* Source material
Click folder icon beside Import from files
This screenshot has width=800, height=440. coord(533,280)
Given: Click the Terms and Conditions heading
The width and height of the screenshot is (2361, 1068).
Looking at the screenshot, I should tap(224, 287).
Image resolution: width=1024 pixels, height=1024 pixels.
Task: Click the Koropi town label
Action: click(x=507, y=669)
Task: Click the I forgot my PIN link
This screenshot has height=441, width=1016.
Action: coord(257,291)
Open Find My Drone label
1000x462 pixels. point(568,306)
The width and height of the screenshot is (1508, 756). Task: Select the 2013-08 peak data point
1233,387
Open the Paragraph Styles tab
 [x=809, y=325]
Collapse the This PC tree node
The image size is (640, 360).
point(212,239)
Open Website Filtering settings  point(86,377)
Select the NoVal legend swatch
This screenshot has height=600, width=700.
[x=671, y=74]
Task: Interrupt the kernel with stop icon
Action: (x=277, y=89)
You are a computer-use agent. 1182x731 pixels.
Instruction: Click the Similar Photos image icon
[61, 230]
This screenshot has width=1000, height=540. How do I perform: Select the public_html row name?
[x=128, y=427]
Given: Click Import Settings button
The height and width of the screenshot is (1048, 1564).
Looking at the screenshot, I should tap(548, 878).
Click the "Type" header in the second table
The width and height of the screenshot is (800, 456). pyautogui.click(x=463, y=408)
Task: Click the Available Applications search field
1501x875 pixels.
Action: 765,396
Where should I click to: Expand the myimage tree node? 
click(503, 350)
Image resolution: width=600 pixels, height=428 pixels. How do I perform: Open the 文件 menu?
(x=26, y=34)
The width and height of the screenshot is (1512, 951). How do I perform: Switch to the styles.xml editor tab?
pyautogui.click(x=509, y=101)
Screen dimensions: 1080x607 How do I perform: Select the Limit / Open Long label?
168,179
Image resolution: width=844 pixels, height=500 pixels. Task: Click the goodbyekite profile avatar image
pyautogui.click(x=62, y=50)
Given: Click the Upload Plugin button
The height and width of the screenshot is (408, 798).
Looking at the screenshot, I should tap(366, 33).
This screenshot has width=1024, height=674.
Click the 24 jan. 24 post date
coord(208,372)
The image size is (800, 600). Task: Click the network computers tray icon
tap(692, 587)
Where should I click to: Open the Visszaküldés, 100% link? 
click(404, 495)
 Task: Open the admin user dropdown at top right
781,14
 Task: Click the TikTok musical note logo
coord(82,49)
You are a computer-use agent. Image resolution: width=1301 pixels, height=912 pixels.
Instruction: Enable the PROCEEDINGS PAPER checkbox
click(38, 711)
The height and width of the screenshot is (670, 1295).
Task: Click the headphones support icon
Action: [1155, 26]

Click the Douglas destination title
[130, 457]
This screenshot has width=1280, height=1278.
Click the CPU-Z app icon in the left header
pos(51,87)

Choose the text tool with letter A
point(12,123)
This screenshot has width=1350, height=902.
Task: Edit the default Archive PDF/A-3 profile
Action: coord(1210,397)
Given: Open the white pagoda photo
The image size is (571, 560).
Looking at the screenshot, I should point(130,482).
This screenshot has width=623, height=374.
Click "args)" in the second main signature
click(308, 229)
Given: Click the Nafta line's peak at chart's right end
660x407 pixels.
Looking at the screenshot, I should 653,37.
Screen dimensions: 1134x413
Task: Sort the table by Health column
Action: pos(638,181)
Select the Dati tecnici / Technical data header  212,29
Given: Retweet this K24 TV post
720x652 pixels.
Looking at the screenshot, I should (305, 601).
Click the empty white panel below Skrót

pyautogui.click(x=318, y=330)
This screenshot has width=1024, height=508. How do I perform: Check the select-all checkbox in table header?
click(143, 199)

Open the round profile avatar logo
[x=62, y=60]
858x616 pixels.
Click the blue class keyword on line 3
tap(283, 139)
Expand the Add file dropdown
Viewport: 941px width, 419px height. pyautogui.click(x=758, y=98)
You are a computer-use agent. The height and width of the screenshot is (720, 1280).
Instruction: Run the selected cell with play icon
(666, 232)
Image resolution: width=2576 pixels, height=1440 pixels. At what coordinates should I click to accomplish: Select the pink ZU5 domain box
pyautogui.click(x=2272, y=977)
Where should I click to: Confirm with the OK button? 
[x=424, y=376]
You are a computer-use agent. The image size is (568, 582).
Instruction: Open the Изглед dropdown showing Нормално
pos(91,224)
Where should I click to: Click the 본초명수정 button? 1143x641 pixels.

* Problem to solve
Reproduce the data exactly. Keep every line intact.

* Solution for this exercise
Click folder icon beside Import from files
This screenshot has width=800, height=440. coord(533,280)
Given: Click the Terms and Conditions heading
The width and height of the screenshot is (2361, 1068).
Looking at the screenshot, I should tap(224, 287).
Image resolution: width=1024 pixels, height=1024 pixels.
Task: Click the Koropi town label
Action: click(x=507, y=669)
Task: Click the I forgot my PIN link
This screenshot has height=441, width=1016.
Action: coord(257,291)
Open Find My Drone label
1000x462 pixels. point(568,306)
The width and height of the screenshot is (1508, 756). Task: Select the 2013-08 peak data point
1233,387
Open the Paragraph Styles tab
 [x=809, y=325]
Collapse the This PC tree node
The image size is (640, 360).
point(212,239)
Open Website Filtering settings  point(86,377)
Select the NoVal legend swatch
This screenshot has height=600, width=700.
[x=671, y=74]
Task: Interrupt the kernel with stop icon
Action: (x=277, y=89)
You are a computer-use agent. 1182x731 pixels.
Instruction: Click the Similar Photos image icon
[61, 230]
This screenshot has width=1000, height=540. How do I perform: Select the public_html row name?
[x=128, y=427]
Given: Click Import Settings button
The height and width of the screenshot is (1048, 1564).
Looking at the screenshot, I should tap(548, 878).
Click the "Type" header in the second table
The width and height of the screenshot is (800, 456). pyautogui.click(x=463, y=408)
Task: Click the Available Applications search field
1501x875 pixels.
Action: 765,396
Where should I click to: Expand the myimage tree node? 
click(503, 350)
Image resolution: width=600 pixels, height=428 pixels. How do I perform: Open the 文件 menu?
(x=26, y=34)
The width and height of the screenshot is (1512, 951). How do I perform: Switch to the styles.xml editor tab?
pyautogui.click(x=509, y=101)
Screen dimensions: 1080x607 How do I perform: Select the Limit / Open Long label?
168,179
Image resolution: width=844 pixels, height=500 pixels. Task: Click the goodbyekite profile avatar image
pyautogui.click(x=62, y=50)
Given: Click the Upload Plugin button
The height and width of the screenshot is (408, 798).
Looking at the screenshot, I should tap(366, 33).
This screenshot has width=1024, height=674.
Click the 24 jan. 24 post date
coord(208,372)
The image size is (800, 600). Task: Click the network computers tray icon
tap(692, 587)
Where should I click to: Open the Visszaküldés, 100% link? 
click(404, 495)
 Task: Open the admin user dropdown at top right
781,14
 Task: Click the TikTok musical note logo
coord(82,49)
You are a computer-use agent. Image resolution: width=1301 pixels, height=912 pixels.
Instruction: Enable the PROCEEDINGS PAPER checkbox
click(38, 711)
The height and width of the screenshot is (670, 1295).
Task: Click the headphones support icon
Action: [1155, 26]

Click the Douglas destination title
[130, 457]
This screenshot has width=1280, height=1278.
Click the CPU-Z app icon in the left header
pos(51,87)

Choose the text tool with letter A
point(12,123)
This screenshot has width=1350, height=902.
Task: Edit the default Archive PDF/A-3 profile
Action: coord(1210,397)
Given: Open the white pagoda photo
The image size is (571, 560).
Looking at the screenshot, I should point(130,482).
This screenshot has width=623, height=374.
Click "args)" in the second main signature
click(308, 229)
Given: Click the Nafta line's peak at chart's right end
660x407 pixels.
Looking at the screenshot, I should 653,37.
Screen dimensions: 1134x413
Task: Sort the table by Health column
Action: pos(638,181)
Select the Dati tecnici / Technical data header  212,29
Given: Retweet this K24 TV post
720x652 pixels.
Looking at the screenshot, I should (305, 601).
Click the empty white panel below Skrót

pyautogui.click(x=318, y=330)
This screenshot has width=1024, height=508. How do I perform: Check the select-all checkbox in table header?
click(143, 199)

Open the round profile avatar logo
[x=62, y=60]
858x616 pixels.
Click the blue class keyword on line 3
tap(283, 139)
Expand the Add file dropdown
Viewport: 941px width, 419px height. pyautogui.click(x=758, y=98)
You are a computer-use agent. The height and width of the screenshot is (720, 1280).
Instruction: Run the selected cell with play icon
(666, 232)
Image resolution: width=2576 pixels, height=1440 pixels. At what coordinates should I click to accomplish: Select the pink ZU5 domain box
pyautogui.click(x=2272, y=977)
Where should I click to: Confirm with the OK button? 
[x=424, y=376]
You are a computer-use agent. The image size is (568, 582).
Instruction: Open the Изглед dropdown showing Нормално
pos(91,224)
Where should I click to: Click the 본초명수정 button? 1143x641 pixels.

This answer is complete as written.